The film followed two families. First up was Liam, a boy with an unnerving affinity for busy roads and the parapets of multi-storey car parks. His parents' attempts to shout him out of these preferences were useless, though, since he also suffered from "Oppositional Defiant Disorder", medical parlance for "being an awkward little bastard". Then came Jasmine and James, whose fighting and swearing made life hell for their mother, Charlotte, who was, it emerged, a comparatively rare case of adult ADHD.

All three children, it was clear, were extremely naughty, and naughtiness is gripping. The sequence in which James locked himself in the laundry room and lost the key down the back of the freezer was a real and affecting drama. But it was hard to see from the tantrums what propelled their naughtiness into the realms of the medical. The commentary talked confidently about ADHD as a "neurological" disorder - implicating some physical process in the brain - but we didn't get a proper account of what this process might be.

And how could the physiological be disentangled from the psychological in these stories? It can't have been beside the point that Liam had a baby sister - for any firstborn, the harbinger of another sort of attention deficit. At one point, Charlotte mentioned positive feedback and boosted self-esteem as things that helped Jasmine and James control their behaviour. It was hard to see the neurological basis of this. In her own case, Charlotte was inclined to treat her past history of severe cocaine abuse as an effect of her ADHD rather than a cause of it.

None of this is to say that ADHD is a fictitious condition, or that what these three children needed was a clip round the ear. But if Horizon didn't even bother raising such questions, let alone trying to answer them, what was the point of it?
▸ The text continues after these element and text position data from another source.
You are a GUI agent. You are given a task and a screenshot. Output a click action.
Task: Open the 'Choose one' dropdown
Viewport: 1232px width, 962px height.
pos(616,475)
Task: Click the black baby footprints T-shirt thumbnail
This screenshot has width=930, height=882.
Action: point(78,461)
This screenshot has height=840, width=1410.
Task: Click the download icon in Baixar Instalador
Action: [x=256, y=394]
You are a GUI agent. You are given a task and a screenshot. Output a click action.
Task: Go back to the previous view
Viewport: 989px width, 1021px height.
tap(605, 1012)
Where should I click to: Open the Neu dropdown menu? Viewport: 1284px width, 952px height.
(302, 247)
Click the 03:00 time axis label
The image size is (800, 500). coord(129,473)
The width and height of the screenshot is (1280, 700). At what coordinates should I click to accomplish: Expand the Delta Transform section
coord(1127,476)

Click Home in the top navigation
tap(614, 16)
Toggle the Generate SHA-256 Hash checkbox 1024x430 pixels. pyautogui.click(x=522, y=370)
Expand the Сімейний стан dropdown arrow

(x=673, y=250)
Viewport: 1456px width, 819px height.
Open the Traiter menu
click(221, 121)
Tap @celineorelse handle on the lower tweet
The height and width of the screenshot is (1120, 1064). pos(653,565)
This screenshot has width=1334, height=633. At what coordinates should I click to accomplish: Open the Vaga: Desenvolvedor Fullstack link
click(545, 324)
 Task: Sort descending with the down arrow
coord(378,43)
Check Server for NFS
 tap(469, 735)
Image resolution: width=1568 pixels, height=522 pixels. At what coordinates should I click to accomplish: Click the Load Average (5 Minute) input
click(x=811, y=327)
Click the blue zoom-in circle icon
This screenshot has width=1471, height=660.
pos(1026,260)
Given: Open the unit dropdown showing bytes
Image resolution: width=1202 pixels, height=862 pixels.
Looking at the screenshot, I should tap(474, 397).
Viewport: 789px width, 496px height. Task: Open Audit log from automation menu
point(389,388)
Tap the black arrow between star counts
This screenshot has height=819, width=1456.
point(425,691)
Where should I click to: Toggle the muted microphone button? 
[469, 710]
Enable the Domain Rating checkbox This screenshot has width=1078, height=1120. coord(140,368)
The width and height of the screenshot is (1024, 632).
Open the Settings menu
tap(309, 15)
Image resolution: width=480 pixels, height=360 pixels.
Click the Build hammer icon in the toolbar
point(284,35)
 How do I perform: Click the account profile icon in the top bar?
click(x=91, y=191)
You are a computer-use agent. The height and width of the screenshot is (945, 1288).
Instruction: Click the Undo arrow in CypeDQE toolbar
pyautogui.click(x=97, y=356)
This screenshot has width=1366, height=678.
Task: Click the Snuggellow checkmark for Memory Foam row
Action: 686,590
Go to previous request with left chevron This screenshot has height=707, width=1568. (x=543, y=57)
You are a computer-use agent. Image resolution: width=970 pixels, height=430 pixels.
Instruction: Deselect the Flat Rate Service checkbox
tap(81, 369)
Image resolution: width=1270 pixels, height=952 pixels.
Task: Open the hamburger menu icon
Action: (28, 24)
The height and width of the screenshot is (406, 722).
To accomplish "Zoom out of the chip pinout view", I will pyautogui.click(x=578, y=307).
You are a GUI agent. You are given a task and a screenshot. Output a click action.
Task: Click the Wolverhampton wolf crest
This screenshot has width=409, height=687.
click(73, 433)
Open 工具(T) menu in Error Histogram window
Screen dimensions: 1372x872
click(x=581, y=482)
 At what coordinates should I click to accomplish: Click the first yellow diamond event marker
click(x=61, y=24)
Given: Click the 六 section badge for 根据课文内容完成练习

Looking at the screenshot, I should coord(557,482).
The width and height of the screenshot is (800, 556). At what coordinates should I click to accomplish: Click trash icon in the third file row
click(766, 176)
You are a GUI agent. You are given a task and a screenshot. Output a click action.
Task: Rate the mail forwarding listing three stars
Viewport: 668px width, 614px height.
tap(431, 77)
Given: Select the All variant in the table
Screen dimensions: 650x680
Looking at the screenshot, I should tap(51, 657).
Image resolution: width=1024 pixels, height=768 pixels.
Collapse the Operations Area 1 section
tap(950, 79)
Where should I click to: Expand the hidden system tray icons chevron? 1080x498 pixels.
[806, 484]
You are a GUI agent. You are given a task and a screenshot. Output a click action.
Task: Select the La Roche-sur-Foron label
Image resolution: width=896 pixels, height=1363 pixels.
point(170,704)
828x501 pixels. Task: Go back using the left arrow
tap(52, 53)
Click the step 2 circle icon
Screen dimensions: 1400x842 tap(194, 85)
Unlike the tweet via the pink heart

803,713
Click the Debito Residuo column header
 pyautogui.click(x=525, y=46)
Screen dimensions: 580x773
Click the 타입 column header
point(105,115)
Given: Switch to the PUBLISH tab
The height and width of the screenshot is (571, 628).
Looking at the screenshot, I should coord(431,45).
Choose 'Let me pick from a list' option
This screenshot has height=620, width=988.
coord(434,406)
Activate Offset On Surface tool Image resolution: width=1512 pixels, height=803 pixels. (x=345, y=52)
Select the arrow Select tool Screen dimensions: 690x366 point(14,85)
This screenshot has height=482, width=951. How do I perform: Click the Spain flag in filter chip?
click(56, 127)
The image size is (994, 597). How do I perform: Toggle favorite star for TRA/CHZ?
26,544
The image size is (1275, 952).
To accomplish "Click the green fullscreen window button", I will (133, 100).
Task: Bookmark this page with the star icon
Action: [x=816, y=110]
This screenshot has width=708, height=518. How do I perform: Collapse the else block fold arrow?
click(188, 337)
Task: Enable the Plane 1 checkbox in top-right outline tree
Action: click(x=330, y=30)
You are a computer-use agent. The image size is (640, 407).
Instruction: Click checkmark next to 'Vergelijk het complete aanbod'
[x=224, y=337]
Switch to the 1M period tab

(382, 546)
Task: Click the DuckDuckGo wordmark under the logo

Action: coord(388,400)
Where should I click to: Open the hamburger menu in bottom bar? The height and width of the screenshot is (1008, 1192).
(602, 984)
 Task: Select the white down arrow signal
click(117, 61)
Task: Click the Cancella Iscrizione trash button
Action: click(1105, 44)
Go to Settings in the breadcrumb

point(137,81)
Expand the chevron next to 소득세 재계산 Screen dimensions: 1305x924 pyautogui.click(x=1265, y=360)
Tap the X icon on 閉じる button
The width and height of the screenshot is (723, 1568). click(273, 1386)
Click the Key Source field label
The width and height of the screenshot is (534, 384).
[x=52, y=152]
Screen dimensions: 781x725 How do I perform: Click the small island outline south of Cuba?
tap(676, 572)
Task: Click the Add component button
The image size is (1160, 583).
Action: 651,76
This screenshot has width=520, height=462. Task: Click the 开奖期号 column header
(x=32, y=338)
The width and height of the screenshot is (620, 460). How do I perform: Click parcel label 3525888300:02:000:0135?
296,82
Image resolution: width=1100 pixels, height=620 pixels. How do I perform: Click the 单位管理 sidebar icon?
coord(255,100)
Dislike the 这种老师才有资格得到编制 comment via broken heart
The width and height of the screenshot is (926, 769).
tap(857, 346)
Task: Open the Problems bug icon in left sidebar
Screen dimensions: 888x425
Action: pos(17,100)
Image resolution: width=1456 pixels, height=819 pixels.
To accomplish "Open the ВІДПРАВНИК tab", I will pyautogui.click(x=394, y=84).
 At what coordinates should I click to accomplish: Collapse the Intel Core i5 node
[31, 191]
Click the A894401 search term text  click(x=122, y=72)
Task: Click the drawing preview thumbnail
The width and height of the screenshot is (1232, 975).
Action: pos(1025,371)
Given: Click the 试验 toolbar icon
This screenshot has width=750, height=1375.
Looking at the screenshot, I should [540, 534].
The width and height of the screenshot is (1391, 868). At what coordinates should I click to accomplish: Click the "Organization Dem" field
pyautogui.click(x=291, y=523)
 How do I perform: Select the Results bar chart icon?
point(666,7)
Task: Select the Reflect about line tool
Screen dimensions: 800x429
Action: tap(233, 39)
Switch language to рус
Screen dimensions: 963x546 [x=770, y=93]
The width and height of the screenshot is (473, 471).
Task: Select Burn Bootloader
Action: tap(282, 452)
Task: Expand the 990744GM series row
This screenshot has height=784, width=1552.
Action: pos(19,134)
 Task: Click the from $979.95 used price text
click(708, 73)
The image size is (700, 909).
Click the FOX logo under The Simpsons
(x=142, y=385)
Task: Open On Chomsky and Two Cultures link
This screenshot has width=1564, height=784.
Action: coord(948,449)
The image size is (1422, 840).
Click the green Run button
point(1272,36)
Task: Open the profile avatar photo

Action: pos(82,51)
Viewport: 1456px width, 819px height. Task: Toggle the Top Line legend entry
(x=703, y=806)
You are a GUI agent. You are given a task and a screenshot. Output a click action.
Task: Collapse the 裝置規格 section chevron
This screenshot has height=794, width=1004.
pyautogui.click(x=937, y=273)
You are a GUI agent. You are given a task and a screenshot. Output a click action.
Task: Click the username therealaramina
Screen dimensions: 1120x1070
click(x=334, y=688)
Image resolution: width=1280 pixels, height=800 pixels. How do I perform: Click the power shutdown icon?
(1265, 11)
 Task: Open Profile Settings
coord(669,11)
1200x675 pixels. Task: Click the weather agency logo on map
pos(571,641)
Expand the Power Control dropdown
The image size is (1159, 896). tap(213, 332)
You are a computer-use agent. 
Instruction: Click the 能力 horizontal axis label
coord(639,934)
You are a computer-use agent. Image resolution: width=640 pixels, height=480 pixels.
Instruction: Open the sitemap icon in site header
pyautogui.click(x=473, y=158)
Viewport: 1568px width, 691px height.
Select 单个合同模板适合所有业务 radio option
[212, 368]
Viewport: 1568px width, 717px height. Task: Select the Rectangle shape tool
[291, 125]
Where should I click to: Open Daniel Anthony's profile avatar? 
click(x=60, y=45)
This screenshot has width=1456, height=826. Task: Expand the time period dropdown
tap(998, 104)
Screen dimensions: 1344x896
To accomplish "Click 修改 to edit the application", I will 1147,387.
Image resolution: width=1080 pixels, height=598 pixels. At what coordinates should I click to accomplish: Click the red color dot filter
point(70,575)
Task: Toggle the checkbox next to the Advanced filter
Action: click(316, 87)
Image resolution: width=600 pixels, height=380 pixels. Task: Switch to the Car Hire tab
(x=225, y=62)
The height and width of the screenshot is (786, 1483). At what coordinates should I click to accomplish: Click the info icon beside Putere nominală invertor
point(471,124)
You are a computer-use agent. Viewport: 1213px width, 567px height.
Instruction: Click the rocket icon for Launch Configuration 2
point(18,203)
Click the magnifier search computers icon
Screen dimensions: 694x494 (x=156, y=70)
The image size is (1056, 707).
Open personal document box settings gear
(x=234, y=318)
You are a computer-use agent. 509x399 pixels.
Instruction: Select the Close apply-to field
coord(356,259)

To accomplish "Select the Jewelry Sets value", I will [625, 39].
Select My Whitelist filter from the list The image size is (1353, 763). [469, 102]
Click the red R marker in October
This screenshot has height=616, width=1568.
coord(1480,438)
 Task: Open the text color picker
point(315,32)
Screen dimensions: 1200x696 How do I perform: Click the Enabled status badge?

Next to this, the scepticism of The Real Da Vinci Code was very welcome. Not having read Dan Brown's bestseller, I hadn't grasped that it is another contribution to the grand corpus of Holy Grail conspiracy theories, which revolve around the idea that Jesus Christ was married to Mary Magdalene, and that their bloodline is guarded by the mysterious Priory of the Order of Sion. Tony Robinson weeded out the nonsense, revealing that the Order of Sion was largely invented by Gerard de Sede, a member of Oulipo, the Workshop of Potential Literature. In other words, it is a literary prank, to be classified with Georges Perec's novel that excludes the letter E.

The Real Da Vinci Code had two problems. Firstly, at two hours, it dragged on far longer than the subject warranted. The second was a slackness of language that had Robinson talking about, for example, an 800-year-old "theory" that the Grail was the cup used at the Last Supper. Since the Grail is, he established, a medieval fiction, you can't have theories about it (is it a theory that Hamlet was prince of Denmark?). Still, it was a blow struck for rationality against conspiracy theorists. Not that they ever notice.